マンション管理人が足りない 賃上げでも採用難

不動産大手がマンション管理人不足への対策を進めている。三井不動産グループは採用開始年齢を引き上げたほか、大京グループは人工知能(AI)で業務を効率化する。企業の定年延長や再雇用拡大の影響で管理員を務める高齢者雇用が困難になっている。(日経産業新聞 7月3日)

マンションの管理人は、元々高齢者の職場であったが、65歳までの継続雇用の義務化に加えて、飲食業や小売業などでの高齢者の雇用の拡大の影響を受け、人材確保が難しくなっている。管理人の賃金は、これまで定年退職後の人材を雇用の対象としてきたため、他の産業に比べて低い。逆に、多少低い賃金でも、第2の人生ならば良いと高齢の求職者側も納得していた。しかし、飲食業や小売業などでは、高齢者だからと言って賃金が極端に低くなることはない。このため、待遇面では管理人の人気が凋落している。

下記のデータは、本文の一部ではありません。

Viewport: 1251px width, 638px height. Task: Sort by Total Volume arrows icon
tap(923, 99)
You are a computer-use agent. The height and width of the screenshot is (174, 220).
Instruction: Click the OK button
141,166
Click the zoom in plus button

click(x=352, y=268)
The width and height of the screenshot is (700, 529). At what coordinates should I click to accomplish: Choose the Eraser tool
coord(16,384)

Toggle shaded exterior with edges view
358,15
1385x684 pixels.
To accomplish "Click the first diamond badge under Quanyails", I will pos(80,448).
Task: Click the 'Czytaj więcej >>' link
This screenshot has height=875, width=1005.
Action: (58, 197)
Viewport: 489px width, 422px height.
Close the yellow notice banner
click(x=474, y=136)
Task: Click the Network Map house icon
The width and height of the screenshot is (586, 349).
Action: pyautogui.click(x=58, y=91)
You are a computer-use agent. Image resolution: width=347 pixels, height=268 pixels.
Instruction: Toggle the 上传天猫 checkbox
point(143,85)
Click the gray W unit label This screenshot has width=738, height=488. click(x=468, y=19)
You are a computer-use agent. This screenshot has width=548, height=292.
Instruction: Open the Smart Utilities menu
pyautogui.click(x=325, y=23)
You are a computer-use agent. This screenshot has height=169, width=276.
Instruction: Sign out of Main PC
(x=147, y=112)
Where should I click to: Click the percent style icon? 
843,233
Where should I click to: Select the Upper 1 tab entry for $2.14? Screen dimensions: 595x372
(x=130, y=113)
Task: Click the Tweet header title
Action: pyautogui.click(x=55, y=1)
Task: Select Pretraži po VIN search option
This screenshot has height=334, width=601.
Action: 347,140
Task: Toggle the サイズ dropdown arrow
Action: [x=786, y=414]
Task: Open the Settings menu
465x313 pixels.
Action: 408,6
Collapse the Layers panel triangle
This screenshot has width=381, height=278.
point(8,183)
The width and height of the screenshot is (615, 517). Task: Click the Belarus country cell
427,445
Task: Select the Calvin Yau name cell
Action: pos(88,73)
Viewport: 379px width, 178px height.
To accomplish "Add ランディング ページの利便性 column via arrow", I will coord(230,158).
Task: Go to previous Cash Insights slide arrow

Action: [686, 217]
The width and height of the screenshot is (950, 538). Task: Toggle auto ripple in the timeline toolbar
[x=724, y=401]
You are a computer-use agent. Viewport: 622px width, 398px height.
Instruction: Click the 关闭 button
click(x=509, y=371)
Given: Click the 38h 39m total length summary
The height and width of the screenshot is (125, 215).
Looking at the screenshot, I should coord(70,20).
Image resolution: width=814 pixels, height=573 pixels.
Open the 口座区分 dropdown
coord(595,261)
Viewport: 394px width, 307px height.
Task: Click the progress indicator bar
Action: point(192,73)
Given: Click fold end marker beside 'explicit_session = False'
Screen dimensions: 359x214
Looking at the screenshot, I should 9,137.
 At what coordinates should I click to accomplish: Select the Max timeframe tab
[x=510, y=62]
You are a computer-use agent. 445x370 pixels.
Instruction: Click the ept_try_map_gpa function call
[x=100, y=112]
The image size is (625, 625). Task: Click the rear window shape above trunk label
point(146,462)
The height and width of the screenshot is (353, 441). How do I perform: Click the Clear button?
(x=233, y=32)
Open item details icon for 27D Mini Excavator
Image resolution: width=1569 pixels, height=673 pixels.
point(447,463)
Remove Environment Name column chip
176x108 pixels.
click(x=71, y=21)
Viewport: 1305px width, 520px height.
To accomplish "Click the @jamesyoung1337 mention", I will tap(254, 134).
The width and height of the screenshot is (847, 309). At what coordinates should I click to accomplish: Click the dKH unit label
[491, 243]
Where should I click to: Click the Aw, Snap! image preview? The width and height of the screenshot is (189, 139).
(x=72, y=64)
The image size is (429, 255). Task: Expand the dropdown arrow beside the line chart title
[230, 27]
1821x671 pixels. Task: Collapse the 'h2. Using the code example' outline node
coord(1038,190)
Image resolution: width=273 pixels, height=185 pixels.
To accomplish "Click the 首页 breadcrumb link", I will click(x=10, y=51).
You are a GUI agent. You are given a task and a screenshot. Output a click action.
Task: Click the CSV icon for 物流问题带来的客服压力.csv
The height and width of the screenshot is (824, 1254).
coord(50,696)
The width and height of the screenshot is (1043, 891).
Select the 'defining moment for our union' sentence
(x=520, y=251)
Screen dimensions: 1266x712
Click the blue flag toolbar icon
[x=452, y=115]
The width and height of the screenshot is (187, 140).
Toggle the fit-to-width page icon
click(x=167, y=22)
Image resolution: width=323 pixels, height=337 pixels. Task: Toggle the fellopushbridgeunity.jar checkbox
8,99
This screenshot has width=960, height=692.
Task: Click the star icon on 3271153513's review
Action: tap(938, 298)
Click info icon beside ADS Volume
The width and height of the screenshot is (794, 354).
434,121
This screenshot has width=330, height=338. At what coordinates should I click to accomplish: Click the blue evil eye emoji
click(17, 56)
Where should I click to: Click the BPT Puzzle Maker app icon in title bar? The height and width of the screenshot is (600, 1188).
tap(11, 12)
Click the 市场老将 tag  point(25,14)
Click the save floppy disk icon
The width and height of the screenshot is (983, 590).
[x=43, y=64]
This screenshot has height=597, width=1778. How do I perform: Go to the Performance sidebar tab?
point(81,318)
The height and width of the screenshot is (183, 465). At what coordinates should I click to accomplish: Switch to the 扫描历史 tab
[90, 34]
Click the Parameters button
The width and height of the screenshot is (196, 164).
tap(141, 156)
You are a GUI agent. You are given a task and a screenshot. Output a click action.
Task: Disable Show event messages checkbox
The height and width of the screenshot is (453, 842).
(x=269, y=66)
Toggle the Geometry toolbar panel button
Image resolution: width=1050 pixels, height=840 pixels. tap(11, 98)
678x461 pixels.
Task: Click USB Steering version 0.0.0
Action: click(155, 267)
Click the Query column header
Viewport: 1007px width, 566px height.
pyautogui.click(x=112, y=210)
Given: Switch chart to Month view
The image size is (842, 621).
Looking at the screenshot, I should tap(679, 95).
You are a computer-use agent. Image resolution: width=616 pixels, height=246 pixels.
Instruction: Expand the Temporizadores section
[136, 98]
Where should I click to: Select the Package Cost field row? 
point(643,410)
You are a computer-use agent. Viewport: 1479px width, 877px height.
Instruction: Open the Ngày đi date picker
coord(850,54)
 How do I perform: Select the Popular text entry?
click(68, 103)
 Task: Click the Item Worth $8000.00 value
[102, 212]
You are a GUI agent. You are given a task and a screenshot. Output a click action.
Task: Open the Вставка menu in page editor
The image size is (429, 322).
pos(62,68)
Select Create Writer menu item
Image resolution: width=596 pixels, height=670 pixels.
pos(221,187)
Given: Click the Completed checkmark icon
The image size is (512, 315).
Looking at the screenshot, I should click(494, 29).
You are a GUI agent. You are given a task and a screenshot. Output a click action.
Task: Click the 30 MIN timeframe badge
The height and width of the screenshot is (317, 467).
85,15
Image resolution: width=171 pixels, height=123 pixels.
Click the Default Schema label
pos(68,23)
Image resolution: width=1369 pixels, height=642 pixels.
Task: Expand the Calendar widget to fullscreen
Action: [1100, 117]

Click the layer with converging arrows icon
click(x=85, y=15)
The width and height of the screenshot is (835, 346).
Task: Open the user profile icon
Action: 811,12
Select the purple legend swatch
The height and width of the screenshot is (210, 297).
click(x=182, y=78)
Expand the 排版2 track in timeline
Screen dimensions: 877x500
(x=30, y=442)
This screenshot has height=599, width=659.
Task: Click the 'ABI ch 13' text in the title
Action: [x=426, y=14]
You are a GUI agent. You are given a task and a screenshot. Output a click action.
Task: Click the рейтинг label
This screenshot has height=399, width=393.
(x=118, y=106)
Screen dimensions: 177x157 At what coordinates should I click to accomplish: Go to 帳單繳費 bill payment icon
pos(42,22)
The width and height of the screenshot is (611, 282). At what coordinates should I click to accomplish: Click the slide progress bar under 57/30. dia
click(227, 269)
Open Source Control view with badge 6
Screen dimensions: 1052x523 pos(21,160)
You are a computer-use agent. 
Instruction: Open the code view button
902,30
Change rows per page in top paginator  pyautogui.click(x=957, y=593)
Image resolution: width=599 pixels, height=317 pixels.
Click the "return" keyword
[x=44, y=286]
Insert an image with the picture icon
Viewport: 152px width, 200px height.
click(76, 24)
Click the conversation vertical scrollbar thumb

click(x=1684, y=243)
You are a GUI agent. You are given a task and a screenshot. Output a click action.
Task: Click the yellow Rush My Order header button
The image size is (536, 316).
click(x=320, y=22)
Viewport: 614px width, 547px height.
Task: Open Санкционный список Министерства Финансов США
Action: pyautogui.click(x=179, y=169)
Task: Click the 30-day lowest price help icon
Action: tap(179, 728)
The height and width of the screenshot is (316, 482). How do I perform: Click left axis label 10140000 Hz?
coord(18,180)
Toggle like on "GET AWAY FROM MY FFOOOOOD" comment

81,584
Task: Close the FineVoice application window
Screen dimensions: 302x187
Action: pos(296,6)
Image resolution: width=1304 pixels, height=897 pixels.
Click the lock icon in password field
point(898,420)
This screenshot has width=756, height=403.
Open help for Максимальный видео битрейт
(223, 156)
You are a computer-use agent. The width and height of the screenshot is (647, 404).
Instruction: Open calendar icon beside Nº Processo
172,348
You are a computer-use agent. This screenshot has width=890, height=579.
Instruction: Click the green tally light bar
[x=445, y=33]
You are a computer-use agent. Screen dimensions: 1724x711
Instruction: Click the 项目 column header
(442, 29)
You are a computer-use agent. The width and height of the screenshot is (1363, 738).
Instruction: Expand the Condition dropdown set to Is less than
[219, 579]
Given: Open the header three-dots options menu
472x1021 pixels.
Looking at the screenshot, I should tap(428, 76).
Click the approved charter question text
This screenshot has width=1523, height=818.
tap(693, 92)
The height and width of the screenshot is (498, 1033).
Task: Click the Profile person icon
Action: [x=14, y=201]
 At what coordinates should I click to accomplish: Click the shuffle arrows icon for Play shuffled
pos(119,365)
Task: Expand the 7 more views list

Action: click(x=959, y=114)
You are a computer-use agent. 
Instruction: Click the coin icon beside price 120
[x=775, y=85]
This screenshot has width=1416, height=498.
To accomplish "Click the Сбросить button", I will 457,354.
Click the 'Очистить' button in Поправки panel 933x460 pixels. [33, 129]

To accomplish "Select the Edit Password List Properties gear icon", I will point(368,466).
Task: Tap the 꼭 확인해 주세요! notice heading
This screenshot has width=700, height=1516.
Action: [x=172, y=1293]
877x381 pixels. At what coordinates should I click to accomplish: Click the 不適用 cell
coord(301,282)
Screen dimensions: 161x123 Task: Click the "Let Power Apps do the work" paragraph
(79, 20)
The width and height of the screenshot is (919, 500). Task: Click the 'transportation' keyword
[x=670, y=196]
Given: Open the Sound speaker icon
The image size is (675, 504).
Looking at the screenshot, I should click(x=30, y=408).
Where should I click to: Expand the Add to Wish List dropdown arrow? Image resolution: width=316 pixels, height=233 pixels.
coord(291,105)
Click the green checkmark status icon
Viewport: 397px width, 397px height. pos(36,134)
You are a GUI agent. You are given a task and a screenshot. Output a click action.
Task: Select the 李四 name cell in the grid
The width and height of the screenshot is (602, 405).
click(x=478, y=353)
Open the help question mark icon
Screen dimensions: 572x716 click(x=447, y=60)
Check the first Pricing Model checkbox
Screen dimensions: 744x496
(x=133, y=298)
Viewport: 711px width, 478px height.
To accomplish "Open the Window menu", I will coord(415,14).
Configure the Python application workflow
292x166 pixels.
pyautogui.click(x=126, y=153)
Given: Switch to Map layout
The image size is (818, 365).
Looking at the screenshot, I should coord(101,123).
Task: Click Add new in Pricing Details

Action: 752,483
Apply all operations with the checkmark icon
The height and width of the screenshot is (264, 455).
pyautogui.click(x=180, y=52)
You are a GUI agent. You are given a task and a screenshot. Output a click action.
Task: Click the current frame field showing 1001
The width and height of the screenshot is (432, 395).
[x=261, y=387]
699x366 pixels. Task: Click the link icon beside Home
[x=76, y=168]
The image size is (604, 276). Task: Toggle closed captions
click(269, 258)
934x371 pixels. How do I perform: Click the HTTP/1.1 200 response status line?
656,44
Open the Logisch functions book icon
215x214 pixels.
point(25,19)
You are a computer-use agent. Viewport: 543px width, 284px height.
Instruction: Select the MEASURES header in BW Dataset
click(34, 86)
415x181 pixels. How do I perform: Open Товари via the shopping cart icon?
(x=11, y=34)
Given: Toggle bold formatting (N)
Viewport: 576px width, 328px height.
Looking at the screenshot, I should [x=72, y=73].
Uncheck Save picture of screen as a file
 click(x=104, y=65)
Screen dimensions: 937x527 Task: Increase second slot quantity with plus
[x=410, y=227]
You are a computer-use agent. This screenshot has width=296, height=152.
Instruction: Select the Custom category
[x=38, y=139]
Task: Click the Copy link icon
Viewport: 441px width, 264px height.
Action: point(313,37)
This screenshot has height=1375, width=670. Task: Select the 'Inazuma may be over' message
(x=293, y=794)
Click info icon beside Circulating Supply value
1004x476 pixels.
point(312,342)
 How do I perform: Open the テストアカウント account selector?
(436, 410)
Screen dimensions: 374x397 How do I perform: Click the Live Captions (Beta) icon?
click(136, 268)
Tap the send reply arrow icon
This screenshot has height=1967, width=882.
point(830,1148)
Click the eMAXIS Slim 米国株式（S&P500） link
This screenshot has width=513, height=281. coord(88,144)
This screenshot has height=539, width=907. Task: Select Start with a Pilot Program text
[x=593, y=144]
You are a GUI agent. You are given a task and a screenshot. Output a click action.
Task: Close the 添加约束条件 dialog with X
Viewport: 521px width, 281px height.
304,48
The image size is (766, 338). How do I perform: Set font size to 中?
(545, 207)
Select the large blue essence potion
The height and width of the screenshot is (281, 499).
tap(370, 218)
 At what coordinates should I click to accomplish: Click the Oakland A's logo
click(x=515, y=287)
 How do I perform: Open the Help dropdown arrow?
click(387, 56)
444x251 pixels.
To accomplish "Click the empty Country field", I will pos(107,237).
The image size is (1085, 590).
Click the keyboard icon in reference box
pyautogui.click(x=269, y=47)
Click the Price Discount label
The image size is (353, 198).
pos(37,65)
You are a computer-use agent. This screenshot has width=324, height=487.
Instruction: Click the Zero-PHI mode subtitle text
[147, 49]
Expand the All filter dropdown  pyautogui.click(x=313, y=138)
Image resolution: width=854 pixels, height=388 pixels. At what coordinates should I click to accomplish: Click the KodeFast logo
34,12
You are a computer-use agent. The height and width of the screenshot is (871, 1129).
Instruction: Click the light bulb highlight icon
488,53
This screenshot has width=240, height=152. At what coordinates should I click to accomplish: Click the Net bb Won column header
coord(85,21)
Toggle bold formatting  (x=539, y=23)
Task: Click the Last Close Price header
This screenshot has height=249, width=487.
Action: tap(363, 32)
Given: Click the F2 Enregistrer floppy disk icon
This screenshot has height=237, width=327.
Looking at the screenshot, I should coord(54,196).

この結果、管理会社としては、管理人の給与を上げてでも人材確保を優先しなければならない状況に追い込まれているが、管理業務に占める人件費の比率は高く、管理人の待遇改善は、マンションの管理組合から受け取る管理委託料の値上げ無しには難しい。しかし、管理委託料の値上げは、管理会社のリプレースにつながるリスクがあり、管理会社としては避けたいところだ。管理員の給与を上げても管理委託料を値上げせず、AIなどの先端技術を使って生産性を上げ、少ない管理人で管理業務をこなすことが求められている。今後は、AIやIoTなどの先端技術を高齢の管理人が担当する管理業務に如何に活用するかが、管理会社の競争力を左右する時代になるだろう。